What role should the engineering team play in a cost-aware product cycle?
- The design should be evaluated to ensure optimal resource usage, considering factors like serverless vs. dedicated infrastructure, internet, inter-region, and inter-zone data transfer costs, data archiving policies, and autoscaling capabilities.
- Code should be optimized to minimize resource consumption and maximize efficiency.
- Implement granular tagging to facilitate accurate chargeback tracking for specific applications or transactions.
- Ensure timely resolution of cost-related incidents in the backlog to optimize overall cost management.
What role should the QA team play in a cost-aware product cycle?
- Develop a strategy to model various environments and their corresponding workloads for accurate cost analysis.
- Set up the necessary data, configure the test environments, and enable billing data collection for cost test execution.
- Run the tests as outlined in the strategy to simulate real-world workloads and gather relevant data.

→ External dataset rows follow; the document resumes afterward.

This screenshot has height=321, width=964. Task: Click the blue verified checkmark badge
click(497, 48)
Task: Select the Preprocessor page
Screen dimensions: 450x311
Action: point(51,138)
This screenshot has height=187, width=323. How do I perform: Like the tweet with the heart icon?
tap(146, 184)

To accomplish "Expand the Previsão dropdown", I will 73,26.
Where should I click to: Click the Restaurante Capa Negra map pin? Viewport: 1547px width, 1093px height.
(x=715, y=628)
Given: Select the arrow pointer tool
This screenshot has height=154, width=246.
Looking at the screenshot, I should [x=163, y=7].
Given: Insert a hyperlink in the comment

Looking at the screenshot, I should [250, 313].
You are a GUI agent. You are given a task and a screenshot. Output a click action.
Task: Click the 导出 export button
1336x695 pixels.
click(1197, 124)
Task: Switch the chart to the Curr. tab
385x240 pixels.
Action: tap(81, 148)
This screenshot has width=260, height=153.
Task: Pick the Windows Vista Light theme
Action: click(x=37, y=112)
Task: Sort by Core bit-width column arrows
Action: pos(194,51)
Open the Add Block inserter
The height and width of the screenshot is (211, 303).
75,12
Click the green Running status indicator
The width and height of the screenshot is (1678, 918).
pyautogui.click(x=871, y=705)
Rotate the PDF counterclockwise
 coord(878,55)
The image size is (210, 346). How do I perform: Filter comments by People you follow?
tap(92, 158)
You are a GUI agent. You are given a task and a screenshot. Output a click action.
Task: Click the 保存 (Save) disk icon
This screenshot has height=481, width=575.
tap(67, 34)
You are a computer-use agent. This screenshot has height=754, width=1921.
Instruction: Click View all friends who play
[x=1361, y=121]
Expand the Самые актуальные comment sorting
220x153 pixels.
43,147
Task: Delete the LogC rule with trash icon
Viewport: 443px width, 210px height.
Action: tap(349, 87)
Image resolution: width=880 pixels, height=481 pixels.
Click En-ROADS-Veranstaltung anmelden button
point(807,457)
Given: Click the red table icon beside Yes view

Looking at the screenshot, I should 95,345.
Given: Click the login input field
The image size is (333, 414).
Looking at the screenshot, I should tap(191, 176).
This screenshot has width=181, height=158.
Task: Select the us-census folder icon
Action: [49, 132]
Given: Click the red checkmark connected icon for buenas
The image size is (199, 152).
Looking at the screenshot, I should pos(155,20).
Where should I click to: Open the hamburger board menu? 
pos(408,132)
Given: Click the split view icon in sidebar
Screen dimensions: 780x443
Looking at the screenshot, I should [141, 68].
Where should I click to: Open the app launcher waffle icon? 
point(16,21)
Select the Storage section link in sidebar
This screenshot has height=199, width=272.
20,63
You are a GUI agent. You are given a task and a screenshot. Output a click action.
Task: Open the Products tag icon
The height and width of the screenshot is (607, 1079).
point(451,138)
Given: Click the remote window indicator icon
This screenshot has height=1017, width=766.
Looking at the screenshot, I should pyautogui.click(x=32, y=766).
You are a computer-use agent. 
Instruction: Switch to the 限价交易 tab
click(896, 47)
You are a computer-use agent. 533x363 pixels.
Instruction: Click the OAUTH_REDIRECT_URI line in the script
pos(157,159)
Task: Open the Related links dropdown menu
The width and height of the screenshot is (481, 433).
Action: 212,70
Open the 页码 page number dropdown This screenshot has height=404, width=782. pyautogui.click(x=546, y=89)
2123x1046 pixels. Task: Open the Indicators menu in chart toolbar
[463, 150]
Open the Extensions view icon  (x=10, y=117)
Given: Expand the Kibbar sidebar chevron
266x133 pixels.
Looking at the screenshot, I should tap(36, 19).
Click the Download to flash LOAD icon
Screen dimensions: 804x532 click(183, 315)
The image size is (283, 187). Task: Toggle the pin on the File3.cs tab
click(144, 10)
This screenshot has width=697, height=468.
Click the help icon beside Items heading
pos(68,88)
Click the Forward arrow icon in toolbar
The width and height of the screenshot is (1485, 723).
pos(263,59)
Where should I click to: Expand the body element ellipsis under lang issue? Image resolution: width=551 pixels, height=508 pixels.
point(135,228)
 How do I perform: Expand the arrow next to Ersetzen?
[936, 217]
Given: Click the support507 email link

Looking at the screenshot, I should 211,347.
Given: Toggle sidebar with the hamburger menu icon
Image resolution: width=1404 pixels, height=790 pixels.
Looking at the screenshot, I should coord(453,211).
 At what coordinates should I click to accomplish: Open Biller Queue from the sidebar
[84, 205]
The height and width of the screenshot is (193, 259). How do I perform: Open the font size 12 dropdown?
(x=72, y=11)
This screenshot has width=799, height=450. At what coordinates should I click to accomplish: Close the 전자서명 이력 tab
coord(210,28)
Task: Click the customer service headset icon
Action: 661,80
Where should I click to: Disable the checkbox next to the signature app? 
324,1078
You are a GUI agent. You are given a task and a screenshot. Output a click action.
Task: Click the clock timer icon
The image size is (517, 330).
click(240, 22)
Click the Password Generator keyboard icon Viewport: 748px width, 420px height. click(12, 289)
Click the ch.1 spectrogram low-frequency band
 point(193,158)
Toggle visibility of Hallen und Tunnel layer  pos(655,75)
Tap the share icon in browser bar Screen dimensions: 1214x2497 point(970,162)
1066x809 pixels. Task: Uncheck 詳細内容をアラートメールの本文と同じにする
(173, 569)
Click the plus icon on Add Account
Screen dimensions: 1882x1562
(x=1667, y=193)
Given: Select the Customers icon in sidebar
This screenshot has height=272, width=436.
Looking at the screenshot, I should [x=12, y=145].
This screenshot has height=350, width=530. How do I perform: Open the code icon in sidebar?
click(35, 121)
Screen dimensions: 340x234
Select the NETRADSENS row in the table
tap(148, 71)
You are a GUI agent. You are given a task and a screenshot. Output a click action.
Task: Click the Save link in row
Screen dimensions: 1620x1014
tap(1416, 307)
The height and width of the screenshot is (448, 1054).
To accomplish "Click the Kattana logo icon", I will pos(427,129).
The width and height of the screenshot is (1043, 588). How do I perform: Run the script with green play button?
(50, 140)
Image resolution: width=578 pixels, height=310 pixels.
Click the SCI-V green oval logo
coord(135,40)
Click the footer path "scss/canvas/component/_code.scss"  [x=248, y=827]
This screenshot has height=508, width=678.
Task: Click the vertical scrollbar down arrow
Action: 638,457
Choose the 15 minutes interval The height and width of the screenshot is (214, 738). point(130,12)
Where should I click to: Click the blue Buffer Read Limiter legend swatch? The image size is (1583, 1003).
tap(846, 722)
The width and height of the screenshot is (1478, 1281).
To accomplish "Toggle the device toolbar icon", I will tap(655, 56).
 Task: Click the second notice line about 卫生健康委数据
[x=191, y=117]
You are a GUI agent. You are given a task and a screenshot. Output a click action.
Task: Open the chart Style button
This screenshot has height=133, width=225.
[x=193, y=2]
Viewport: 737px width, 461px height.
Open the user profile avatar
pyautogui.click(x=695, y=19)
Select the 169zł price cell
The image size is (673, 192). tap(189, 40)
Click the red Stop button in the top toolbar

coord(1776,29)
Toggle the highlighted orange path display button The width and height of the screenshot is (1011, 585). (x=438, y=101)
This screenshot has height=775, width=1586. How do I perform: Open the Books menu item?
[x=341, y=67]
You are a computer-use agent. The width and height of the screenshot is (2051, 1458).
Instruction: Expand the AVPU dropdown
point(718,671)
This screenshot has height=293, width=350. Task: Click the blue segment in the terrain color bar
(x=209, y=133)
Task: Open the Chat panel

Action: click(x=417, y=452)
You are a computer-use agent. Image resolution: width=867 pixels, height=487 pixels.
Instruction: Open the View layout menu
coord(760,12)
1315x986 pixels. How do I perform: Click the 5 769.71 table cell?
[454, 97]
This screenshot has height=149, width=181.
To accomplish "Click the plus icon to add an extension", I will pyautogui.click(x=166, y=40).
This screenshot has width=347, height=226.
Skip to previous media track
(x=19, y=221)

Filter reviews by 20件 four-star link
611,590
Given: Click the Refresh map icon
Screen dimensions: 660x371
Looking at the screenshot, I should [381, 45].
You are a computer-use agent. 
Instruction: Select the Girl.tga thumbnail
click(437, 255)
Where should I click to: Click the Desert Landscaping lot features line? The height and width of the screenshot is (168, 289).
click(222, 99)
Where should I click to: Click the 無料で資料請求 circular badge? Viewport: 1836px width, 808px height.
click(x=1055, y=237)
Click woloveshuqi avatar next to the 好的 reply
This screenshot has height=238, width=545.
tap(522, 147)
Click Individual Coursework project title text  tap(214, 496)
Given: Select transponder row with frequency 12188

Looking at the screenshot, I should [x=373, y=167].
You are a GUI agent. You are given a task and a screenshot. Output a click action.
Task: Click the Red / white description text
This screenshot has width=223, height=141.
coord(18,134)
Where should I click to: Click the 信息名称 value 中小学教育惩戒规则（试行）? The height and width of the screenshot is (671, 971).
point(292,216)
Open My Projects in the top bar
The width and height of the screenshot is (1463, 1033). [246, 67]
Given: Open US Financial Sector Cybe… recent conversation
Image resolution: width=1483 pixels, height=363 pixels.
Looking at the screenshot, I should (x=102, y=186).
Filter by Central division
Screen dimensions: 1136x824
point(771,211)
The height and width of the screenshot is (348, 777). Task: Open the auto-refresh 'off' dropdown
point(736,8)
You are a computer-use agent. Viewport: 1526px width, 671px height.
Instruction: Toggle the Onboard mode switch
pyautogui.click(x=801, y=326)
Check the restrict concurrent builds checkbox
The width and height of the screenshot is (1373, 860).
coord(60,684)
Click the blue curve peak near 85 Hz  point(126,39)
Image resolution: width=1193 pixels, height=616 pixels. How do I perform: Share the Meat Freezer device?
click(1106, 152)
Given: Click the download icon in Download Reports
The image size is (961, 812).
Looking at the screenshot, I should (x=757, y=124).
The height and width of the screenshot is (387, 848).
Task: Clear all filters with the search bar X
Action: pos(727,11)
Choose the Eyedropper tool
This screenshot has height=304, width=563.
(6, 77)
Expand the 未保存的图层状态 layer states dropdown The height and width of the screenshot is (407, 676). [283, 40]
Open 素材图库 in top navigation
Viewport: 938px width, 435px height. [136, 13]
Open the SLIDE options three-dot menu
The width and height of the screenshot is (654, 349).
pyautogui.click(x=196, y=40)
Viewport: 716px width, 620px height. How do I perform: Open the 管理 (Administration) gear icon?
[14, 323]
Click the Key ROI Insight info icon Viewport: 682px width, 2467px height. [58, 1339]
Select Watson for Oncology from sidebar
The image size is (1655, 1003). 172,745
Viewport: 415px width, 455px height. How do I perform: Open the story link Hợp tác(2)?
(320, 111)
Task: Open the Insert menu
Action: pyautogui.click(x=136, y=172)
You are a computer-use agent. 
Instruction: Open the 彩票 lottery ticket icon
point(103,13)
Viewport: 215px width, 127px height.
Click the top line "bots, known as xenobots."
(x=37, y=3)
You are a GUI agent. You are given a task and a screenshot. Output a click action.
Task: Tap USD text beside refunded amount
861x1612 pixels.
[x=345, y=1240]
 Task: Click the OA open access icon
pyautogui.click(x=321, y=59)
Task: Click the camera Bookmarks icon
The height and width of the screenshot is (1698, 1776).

- Collect and analyse cloud billing data to generate precise cloud cost estimates based on the simulated workloads.
What role should the Infrastructure team play in a cost-aware product cycle?
- Assist FinOps in developing governance policies for cloud cost management.
- Help FinOps establish a tagging policy to enable chargeback at the application or transaction level.
- Work with FinOps to consolidate resource commitments from individual product teams on cloud services.
- Support the product team in estimating cloud costs and creating cloud infrastructure based on the product owner's requirements.
I think a Cloud COE/Finops team has it's place in providing the tools to measure inefficiency and best practices to address those.